Immer wieder Bhote Khampa

Im Jahr 2010 reiste Hanna zurück zu den Bhote Khampa. Sehen, wie es ihnen geht. Niemand sehnt sich nach dem schweren Leben der Händlernomad*innen zurück. Die Kinder gehen zur Schule, manche studieren und leben weit weg. Und immer wieder bitten sie Hanna um Unterstützung.

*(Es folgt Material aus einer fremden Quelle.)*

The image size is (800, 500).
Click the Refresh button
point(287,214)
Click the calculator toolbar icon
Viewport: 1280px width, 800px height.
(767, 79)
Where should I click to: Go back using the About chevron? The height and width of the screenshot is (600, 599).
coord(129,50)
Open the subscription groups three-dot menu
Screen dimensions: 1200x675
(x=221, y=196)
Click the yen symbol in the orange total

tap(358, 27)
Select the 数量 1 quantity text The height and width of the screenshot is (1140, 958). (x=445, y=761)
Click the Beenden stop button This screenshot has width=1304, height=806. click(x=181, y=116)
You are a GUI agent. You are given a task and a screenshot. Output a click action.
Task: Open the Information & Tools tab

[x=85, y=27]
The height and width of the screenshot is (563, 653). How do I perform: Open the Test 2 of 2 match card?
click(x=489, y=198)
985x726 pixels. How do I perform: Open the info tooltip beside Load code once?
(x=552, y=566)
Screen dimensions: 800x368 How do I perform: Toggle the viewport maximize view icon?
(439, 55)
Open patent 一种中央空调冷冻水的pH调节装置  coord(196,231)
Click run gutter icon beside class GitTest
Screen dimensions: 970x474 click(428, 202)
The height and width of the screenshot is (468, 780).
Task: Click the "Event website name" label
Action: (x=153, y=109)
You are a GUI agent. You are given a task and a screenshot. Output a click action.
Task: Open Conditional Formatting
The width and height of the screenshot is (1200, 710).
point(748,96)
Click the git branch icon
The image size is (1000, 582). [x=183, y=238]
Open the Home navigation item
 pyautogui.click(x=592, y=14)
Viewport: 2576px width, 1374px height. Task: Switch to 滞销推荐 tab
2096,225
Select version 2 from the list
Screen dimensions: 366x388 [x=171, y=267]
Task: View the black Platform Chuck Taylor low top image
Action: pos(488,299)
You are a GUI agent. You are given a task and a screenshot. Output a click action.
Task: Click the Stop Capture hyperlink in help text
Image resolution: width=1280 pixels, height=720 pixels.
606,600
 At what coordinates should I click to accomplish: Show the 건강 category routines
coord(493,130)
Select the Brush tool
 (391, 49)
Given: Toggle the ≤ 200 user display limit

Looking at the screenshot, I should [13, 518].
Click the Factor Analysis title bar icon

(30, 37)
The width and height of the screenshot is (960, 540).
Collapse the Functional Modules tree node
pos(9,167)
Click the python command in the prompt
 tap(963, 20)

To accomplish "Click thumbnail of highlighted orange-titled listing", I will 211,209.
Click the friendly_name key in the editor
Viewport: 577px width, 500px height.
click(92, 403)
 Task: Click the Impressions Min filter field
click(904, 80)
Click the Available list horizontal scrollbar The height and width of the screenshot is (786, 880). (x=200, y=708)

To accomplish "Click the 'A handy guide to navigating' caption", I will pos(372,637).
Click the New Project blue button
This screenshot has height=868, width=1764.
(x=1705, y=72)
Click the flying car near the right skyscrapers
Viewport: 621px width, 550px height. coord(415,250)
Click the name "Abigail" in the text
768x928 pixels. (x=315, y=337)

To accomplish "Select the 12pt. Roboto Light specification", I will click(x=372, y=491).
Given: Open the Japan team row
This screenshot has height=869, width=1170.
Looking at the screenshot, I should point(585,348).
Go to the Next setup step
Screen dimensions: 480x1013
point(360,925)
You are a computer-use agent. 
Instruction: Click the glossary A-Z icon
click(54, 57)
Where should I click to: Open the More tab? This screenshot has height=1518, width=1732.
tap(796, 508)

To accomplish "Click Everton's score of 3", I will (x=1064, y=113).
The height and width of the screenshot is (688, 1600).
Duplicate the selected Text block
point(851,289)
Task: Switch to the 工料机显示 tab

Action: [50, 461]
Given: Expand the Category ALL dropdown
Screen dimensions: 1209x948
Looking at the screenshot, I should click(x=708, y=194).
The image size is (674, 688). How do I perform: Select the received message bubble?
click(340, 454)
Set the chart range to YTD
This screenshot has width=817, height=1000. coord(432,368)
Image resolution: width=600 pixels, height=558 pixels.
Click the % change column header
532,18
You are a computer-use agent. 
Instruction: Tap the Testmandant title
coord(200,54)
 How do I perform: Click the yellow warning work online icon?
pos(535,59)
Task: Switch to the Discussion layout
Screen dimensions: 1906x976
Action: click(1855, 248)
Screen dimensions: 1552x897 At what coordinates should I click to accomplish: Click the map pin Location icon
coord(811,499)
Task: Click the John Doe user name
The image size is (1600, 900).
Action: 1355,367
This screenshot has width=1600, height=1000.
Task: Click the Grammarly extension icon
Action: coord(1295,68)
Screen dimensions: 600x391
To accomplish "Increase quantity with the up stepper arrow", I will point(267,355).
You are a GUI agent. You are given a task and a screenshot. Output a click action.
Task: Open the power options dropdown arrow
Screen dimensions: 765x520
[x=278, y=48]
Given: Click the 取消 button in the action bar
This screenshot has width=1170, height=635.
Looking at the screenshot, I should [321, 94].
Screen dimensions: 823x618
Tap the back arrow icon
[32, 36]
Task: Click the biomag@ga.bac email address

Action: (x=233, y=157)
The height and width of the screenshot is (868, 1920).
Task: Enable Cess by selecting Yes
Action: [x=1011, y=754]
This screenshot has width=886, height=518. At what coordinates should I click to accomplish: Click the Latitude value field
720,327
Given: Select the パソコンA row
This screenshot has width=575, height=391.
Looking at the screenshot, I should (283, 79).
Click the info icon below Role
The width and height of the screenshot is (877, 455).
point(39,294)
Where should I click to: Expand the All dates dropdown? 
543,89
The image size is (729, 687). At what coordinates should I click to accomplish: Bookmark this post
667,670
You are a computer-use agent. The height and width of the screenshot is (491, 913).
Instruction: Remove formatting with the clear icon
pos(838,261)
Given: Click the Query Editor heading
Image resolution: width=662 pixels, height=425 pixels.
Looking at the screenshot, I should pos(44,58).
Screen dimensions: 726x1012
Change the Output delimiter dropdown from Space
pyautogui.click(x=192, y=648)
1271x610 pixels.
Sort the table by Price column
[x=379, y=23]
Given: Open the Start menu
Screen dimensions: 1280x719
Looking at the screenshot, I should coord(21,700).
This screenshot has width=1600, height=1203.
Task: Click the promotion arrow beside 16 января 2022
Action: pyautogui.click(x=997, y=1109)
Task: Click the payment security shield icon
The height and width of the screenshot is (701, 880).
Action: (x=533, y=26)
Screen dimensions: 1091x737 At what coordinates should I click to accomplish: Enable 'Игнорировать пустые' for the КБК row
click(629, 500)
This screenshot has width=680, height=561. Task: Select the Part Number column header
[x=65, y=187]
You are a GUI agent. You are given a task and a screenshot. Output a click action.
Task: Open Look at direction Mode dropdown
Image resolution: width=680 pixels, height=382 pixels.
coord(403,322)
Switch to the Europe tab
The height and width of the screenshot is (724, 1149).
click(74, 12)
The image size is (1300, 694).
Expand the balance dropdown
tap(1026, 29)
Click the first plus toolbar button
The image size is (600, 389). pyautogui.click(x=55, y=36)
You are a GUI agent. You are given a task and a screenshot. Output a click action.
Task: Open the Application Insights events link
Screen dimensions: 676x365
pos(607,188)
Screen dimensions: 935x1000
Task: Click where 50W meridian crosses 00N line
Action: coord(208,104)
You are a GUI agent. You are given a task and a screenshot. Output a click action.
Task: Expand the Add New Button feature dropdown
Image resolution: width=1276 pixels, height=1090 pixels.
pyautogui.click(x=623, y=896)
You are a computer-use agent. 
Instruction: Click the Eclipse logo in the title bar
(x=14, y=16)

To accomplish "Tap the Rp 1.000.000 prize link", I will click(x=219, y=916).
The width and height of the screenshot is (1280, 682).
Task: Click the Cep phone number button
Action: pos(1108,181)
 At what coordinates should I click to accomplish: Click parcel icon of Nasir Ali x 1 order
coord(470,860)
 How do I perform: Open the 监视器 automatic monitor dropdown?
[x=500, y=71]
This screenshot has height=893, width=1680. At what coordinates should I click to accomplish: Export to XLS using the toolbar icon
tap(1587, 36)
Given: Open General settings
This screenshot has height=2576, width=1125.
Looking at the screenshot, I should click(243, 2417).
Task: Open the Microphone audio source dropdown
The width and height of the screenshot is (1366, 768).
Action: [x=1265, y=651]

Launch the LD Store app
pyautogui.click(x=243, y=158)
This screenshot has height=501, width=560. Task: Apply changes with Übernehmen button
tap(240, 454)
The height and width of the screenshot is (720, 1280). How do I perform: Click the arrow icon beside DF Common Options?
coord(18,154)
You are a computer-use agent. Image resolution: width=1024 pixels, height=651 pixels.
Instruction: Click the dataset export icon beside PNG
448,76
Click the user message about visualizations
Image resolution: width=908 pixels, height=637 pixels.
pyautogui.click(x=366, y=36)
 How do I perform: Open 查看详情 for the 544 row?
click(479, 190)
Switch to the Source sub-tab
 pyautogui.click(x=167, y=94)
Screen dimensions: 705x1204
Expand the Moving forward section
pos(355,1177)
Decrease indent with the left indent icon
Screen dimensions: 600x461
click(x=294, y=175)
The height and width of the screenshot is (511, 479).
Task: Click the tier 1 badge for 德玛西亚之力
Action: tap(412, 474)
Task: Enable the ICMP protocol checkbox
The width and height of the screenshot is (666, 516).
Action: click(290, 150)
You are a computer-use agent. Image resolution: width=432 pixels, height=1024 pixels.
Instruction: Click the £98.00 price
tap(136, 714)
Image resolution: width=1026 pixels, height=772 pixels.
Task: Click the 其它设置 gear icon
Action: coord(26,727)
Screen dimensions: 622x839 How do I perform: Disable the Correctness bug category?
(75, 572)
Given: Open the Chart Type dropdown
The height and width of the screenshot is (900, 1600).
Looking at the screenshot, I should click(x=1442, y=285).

Nach dem Vortrag enstand eine lebhafte Diskussion mit vielen Fragen aus dem Publikum – beispielsweise zu dem Thema, wie gewünscht ethnologische Forschung bei den „Beforschten“ ist. Wird die Forschung vielleicht auch nur höflich geduldet oder sogar abgewehrt? Hier hat Hanna Rauber tatsächlich auch Unterschiedliches erlebt. Spannend in diesem Zusammenhang auch die Frage, wie das Eintreten von Forscher*innen in das Feld dasselbe verändert. Hier sprachen wir darüber, dass der eurozentrische Blick auf Menschen bzw. Bevölkerungsgruppen wie z.B. die Bhote Khampa nicht unreflektiert bleiben darf. Die Händernomad*innen, die lange Zeit fast vollständig autonom – ohne Plastikmüll, Internet und Smartphone – überleben konnte, haben womöglich Kompetenzen, die in Zukunft wieder dringend benötigt werden. Wie fortschrittlich ist also der Fortschritt der Bhote Khampa hinein in die moderne, westlich geprägte Welt? Und wer bewertet, was „zivilisiert“, „entwickelt“ oder „fortschrittlich“ ist? Alles in allem also ein sehr spannender, informativer und zum Weiterdenken anregender Abend.